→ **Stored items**
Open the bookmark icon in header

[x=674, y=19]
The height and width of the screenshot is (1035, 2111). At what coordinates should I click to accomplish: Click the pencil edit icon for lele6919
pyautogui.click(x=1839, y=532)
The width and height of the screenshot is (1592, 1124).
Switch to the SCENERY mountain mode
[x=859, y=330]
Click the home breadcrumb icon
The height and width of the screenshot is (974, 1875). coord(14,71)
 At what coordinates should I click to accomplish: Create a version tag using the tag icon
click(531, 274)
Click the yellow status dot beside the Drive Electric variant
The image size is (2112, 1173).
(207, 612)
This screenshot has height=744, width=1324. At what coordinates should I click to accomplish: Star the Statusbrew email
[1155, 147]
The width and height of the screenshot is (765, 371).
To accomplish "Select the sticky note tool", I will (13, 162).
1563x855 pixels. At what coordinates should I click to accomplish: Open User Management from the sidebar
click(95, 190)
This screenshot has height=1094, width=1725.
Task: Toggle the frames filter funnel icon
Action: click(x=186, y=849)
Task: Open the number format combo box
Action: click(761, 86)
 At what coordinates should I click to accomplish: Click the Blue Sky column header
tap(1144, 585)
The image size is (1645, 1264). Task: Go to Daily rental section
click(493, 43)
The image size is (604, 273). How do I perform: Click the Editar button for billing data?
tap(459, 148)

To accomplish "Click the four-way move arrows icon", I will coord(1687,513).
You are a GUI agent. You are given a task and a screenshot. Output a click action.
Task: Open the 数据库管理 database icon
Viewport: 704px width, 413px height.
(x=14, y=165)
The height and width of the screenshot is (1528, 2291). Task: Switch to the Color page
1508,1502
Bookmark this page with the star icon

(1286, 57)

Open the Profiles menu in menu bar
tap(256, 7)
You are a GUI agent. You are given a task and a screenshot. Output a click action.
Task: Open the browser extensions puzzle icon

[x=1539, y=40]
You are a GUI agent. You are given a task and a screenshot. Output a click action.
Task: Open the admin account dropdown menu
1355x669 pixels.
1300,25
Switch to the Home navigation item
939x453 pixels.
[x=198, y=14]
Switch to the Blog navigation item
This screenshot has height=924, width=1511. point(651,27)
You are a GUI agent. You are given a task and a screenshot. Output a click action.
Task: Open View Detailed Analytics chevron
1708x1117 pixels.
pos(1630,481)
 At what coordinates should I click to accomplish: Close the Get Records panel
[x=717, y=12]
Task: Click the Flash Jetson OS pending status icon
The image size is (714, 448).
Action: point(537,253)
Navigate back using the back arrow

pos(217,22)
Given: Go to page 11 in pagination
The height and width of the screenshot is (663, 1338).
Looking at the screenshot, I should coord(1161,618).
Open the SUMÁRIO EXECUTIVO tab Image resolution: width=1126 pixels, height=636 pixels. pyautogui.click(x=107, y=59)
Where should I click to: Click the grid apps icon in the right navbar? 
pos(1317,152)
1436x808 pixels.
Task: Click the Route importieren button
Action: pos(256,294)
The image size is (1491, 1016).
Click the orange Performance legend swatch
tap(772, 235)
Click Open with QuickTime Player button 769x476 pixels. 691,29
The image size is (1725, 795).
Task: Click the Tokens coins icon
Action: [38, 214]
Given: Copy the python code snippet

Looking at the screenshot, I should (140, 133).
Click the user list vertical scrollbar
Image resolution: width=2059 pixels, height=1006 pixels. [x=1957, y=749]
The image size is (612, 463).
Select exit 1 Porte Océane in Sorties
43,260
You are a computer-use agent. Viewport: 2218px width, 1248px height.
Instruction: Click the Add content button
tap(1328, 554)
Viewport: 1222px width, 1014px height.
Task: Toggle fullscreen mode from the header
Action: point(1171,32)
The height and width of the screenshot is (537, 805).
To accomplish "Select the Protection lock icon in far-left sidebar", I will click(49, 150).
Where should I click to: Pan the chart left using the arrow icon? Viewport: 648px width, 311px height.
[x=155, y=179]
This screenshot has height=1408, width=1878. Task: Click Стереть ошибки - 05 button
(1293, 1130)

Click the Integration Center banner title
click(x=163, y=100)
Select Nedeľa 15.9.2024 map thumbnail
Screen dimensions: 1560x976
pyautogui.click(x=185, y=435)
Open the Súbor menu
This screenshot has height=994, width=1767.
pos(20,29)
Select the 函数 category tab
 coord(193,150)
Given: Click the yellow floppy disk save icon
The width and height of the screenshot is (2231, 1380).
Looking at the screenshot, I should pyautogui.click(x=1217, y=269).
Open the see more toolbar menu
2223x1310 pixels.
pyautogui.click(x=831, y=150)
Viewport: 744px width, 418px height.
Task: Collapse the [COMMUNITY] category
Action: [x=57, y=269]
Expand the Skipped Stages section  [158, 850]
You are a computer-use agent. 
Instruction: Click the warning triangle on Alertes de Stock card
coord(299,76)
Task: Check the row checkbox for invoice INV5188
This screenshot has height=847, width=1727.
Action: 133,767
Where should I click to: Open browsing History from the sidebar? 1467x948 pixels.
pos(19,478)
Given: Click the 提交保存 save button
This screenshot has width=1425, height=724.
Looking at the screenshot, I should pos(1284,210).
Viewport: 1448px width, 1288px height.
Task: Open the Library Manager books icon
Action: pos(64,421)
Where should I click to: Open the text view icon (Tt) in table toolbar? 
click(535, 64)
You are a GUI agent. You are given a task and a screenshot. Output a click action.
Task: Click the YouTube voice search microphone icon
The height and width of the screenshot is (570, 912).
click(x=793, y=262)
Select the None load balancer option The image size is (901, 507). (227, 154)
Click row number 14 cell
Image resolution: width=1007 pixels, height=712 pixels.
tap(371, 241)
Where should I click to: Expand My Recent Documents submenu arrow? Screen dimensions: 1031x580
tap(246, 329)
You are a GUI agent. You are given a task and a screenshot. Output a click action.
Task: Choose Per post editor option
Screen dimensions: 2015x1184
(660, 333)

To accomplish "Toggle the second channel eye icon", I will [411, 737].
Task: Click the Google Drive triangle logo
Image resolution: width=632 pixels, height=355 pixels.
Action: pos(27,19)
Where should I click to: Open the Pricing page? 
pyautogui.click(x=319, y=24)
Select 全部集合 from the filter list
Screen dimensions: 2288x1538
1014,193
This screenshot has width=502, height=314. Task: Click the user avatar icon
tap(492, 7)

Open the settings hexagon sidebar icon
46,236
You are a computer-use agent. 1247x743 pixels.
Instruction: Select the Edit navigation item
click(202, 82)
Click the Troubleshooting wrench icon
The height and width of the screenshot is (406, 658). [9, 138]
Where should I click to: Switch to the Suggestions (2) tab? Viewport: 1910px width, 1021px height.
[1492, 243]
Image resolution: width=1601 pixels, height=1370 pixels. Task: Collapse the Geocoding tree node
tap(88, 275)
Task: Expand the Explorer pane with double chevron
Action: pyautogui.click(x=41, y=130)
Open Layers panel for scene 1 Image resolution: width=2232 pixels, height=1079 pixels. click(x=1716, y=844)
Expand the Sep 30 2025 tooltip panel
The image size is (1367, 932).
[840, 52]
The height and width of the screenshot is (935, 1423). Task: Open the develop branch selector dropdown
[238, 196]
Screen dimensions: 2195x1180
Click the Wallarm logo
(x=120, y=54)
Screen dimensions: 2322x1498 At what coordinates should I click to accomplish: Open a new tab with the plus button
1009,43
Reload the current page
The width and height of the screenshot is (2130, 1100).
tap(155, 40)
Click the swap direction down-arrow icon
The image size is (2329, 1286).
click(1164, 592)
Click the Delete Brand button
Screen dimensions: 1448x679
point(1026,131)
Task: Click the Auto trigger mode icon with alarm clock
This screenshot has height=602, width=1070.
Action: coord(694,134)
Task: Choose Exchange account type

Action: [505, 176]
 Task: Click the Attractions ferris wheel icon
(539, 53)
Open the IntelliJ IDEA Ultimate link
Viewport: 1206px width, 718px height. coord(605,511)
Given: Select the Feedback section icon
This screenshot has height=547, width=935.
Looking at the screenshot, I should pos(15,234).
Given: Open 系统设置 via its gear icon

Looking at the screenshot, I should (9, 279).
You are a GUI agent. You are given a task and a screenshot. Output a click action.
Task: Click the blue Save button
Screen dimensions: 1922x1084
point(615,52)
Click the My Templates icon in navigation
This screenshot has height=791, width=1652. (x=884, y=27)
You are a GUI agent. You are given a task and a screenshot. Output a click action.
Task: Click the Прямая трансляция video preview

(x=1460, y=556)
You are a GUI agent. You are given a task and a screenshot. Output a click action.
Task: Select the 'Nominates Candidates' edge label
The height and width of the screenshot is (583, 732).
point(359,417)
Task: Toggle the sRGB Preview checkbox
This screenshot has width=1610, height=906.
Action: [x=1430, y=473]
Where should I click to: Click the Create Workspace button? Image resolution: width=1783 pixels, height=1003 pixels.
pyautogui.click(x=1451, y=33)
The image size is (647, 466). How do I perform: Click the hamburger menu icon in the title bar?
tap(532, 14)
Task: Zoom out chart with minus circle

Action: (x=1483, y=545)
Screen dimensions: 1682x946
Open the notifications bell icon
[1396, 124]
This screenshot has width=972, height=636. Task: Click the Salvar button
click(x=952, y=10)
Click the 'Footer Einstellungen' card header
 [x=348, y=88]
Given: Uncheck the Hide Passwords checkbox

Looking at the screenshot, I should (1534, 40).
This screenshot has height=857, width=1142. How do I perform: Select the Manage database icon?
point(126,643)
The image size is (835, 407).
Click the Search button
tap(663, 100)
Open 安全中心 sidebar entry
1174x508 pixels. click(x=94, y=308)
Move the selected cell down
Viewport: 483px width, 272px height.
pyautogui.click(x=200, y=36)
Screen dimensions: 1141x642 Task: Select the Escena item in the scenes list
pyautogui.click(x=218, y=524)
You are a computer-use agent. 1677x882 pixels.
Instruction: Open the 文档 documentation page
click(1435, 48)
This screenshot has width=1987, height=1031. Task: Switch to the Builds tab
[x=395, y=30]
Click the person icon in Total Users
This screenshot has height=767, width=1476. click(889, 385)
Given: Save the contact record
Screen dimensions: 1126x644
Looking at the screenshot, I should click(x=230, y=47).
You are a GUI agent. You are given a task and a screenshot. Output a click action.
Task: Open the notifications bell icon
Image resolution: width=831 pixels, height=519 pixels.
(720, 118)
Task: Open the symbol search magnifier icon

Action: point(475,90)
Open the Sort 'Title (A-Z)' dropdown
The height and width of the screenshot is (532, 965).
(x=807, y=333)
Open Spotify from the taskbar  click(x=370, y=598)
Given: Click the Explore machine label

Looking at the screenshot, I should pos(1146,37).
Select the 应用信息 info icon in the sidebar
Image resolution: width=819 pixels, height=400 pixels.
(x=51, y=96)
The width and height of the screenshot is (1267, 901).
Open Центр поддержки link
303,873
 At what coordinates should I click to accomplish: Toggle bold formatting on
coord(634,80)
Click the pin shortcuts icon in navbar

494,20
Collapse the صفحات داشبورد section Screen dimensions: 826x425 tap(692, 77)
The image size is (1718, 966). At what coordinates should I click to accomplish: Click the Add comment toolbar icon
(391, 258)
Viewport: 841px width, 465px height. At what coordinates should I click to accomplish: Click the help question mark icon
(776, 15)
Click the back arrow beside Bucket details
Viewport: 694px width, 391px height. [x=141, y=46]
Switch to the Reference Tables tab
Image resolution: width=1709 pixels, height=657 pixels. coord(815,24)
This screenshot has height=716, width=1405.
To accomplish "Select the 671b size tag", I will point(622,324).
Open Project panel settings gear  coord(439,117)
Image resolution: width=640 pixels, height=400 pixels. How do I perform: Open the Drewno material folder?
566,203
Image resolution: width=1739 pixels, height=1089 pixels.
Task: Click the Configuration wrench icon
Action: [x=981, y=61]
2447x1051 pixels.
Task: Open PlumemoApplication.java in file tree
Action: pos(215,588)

→ **Problem to work on**
Return from the data every line that holds "will".

→ **Solution to this exercise**
To accomplish "Select the sticky note tool", I will (13, 162).
To accomplish "Click the four-way move arrows icon", I will coord(1687,513).
To accomplish "Select the Protection lock icon in far-left sidebar", I will click(49, 150).
To accomplish "Toggle the second channel eye icon", I will [411, 737].
To accomplish "Select the 671b size tag", I will point(622,324).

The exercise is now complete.